The files created through this process (train.conll.txt
, dev.conll.txt
, and test.conll.txt
) are tab-separated, UTF-8-encoded text files. Sentences are separated by blank lines. The columns, from left to right, are:
- Token (e.g., '合' or ','). The data are tokenized by character, so a word might span more than one token.
- Tag (e.g.,
B-PER
orO
). Tags are in what Wikipedia calls "IOB2" format. - Unique token ID (e.g.,
Renmin_2018_06_01_02-128-9
). This ID encodes the year, month, day, page number, box number, and token number counts left to right (or top to bottom) within the box. - ID of previous token in reading order (e.g.,
Renmin_2018_06_01_02-130-17
orNone
). Because the layout is drawn from a printed newspaper, the previous token is not always the immediately preceding token in the file. - xmin (e.g., "276.995563"). This and the following three fields are the coordinates of the box tightly surrounding the line containing the token on the page assuming a DPI of 216. (This means several tokens may have the same location. The token number indicates the token offset within the line)
- ymin
- xmax
- ymax
Note that although we refer to these files as CoNLL files (after the format used in the CoNLL 2002 and 2003 shared tasks), the term CoNLL file has been overloaded in the literature and now is used to refer to a family of related formats. In particular, the original CoNLL files do not conform to the specification given here.

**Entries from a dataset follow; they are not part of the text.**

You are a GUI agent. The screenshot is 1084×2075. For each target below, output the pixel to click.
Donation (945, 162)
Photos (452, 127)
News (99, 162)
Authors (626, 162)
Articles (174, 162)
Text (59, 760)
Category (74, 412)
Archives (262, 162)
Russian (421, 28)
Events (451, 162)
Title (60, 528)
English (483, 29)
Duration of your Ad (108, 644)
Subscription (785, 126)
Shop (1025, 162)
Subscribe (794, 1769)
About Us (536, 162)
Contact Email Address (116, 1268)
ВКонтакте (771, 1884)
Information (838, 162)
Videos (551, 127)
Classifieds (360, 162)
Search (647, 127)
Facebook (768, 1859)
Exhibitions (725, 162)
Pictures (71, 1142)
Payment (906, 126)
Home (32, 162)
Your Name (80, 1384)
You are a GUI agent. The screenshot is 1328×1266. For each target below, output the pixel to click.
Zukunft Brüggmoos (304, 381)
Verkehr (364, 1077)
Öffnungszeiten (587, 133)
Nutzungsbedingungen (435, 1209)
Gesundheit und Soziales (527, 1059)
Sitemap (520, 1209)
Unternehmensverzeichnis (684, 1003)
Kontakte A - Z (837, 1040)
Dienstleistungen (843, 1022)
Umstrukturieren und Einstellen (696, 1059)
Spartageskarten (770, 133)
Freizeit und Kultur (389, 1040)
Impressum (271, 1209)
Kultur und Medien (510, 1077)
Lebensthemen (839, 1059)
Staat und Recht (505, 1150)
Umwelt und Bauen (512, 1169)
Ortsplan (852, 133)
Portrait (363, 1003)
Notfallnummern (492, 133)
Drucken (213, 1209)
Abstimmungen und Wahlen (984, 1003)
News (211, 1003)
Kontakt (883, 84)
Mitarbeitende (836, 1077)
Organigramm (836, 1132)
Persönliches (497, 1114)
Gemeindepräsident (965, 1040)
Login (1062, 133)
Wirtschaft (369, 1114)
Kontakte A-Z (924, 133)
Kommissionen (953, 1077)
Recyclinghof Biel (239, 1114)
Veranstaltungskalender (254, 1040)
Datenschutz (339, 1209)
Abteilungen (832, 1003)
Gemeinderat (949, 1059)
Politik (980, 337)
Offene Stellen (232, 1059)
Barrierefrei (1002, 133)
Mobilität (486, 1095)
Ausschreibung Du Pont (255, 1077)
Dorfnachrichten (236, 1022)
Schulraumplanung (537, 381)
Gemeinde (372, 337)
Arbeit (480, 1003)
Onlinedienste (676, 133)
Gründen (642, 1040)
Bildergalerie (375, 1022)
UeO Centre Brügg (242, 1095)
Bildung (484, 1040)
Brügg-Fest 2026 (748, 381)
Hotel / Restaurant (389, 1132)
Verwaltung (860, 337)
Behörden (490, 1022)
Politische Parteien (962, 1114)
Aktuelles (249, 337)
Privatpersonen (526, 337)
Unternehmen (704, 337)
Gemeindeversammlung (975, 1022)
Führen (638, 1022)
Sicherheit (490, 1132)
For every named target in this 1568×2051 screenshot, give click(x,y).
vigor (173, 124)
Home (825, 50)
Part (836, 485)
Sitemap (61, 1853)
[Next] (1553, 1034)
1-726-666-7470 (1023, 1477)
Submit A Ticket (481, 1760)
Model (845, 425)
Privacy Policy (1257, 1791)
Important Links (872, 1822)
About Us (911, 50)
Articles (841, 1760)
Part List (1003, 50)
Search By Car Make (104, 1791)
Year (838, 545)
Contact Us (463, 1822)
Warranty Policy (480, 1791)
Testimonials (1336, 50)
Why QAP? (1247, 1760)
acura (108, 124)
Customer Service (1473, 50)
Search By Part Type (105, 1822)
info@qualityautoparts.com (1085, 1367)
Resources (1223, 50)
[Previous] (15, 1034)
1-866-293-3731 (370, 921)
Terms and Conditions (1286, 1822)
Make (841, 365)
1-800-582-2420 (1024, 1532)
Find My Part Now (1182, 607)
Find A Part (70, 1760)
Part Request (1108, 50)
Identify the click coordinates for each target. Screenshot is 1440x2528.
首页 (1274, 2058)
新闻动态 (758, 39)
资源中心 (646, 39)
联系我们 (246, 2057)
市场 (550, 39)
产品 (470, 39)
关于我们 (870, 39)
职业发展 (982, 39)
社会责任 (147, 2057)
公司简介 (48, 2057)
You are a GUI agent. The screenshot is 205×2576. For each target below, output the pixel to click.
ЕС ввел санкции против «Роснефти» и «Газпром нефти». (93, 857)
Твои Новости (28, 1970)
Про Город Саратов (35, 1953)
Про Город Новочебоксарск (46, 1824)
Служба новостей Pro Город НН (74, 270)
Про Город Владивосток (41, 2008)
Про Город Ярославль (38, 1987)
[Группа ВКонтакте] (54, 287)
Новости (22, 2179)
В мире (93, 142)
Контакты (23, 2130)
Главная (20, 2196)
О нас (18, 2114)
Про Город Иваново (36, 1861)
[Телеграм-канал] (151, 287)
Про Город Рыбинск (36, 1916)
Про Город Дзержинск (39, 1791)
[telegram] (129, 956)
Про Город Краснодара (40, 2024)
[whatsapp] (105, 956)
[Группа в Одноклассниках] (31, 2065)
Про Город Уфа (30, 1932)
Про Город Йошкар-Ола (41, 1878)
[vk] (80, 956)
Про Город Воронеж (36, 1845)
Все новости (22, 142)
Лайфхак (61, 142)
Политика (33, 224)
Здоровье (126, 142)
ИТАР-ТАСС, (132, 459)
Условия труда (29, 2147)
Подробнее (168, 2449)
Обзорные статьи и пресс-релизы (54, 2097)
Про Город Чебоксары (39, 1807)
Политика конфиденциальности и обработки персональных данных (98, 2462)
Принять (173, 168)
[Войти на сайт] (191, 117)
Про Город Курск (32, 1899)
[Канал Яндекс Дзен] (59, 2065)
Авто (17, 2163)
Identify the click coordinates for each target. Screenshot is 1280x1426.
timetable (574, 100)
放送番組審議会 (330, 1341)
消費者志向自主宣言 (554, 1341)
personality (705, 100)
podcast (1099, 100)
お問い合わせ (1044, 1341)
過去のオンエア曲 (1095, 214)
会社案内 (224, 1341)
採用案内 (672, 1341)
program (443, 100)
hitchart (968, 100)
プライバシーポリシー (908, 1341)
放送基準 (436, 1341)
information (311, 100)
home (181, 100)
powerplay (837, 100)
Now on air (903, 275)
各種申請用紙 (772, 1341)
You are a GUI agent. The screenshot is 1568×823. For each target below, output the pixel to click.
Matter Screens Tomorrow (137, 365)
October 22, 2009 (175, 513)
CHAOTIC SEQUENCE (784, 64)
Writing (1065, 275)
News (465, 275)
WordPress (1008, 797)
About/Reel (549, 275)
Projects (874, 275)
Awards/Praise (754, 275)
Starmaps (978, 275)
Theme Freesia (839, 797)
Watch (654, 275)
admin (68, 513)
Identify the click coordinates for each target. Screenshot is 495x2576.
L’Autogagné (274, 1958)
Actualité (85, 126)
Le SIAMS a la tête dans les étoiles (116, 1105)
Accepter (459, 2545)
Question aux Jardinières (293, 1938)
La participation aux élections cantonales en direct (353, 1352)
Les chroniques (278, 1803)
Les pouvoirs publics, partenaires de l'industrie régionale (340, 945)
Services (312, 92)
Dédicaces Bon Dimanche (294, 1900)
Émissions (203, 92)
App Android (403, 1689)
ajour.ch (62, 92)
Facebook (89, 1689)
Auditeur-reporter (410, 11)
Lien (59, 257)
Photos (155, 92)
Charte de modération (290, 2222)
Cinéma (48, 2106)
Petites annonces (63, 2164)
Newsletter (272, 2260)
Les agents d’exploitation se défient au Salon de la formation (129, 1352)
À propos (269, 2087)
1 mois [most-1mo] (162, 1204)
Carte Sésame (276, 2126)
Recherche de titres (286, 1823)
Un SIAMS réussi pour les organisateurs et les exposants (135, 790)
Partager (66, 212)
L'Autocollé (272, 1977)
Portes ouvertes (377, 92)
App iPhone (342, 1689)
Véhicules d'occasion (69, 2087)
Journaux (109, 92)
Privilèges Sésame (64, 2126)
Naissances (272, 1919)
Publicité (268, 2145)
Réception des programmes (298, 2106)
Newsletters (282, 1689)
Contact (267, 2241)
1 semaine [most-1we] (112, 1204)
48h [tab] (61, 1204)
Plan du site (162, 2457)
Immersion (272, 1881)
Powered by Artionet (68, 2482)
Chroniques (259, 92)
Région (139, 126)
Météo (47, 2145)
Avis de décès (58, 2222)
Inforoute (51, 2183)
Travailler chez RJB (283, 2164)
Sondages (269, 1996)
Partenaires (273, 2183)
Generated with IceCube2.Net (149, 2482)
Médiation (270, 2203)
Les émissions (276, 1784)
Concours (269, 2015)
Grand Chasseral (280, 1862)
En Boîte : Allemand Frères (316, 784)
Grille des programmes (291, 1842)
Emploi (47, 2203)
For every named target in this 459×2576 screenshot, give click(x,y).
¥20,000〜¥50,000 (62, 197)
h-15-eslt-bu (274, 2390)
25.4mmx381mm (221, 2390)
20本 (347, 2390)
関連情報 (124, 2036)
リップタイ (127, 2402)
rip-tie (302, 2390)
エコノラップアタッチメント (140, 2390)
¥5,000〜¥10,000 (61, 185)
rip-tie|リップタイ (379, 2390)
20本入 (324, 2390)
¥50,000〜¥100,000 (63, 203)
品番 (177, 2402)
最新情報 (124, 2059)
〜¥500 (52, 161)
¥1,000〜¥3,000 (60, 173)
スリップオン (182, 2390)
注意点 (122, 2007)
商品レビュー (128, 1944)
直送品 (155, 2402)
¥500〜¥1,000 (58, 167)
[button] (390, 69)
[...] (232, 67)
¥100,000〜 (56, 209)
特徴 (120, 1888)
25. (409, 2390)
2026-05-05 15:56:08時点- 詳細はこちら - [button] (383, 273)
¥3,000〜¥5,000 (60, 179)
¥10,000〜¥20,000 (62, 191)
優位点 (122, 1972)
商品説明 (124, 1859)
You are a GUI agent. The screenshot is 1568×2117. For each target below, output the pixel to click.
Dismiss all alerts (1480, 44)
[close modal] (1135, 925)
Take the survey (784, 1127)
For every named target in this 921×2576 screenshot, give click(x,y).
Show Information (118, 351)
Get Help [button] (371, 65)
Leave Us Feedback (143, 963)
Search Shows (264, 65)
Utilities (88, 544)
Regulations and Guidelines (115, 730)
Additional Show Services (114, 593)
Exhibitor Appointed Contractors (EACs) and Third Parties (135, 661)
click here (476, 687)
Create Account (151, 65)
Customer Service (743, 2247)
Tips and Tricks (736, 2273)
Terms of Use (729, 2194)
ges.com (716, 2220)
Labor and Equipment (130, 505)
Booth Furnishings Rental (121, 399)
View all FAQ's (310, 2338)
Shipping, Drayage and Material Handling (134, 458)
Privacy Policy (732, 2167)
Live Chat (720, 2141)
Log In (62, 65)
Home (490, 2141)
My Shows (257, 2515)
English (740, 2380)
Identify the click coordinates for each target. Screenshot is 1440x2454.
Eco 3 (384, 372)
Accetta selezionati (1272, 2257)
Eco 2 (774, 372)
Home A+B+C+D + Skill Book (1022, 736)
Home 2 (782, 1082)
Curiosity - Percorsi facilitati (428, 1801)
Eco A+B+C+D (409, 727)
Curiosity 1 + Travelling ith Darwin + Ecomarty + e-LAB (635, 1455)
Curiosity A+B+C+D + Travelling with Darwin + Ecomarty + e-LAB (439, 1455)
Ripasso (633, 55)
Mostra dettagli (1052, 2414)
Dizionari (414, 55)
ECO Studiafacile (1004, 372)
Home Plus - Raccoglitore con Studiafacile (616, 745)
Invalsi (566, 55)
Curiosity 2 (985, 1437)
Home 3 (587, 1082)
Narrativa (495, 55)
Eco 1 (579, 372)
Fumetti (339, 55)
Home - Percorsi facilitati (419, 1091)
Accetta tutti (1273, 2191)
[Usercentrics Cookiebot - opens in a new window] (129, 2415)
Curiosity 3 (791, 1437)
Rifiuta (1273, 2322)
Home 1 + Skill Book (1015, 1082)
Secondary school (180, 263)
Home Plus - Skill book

All named entities are tagged with a type in this dataset, with MISC serving as the type for all entities that do not fit into one of the other categories. Any token that is not part of a named entity mention is tagged with the 'O' tag.
Type | Description | Examples |
---|---|---|
PER | Person | Enrico Rastelli, Beyoncé |
ORG | Organization | International Jugglers Association |
COMM | Commercial Org. | Penguin Magic, Papermoon Diner |
POL | Political Organization | Green Party, United Auto Workers |
GPE | Geo-political Entity | Morocco, Carlisle, Côte d'Ivoire |
LOC | Natural Location | Kartchner Caverns, Lake Erie |
FAC | Facility | Stieff Silver Building, Hoover Dam |
GOVT | Government Building | White House, 10 Downing St. |
AIR | Airport | Ninoy Aquino International, BWI |
EVNT | Named Event | WWII, Operation Desert Storm |
VEH | Vehicle | HMS Titanic, Boeing 747 |
COMP | Computer Hard/Software | Nvidia GeForce RTX 2080 Ti, Reunion |
WEAP | Weapon | Fat Man, 13"/35 caliber gun |
CHEM | Chemical | Iron, NaCl, hydrochloric acid |
MISC | Other named entity | Dark Star, Lord of the Rings |
If anyone cares to create a Chinese version of this README that is better than the output of Google Translate, we will add it to the repository.
If you use this collection, please cite:
Dawn Lawrie, James Mayfield and David Etter, "Building OCR/NER test collections." In Proceedings of LREC 2020, Marseille, 2020.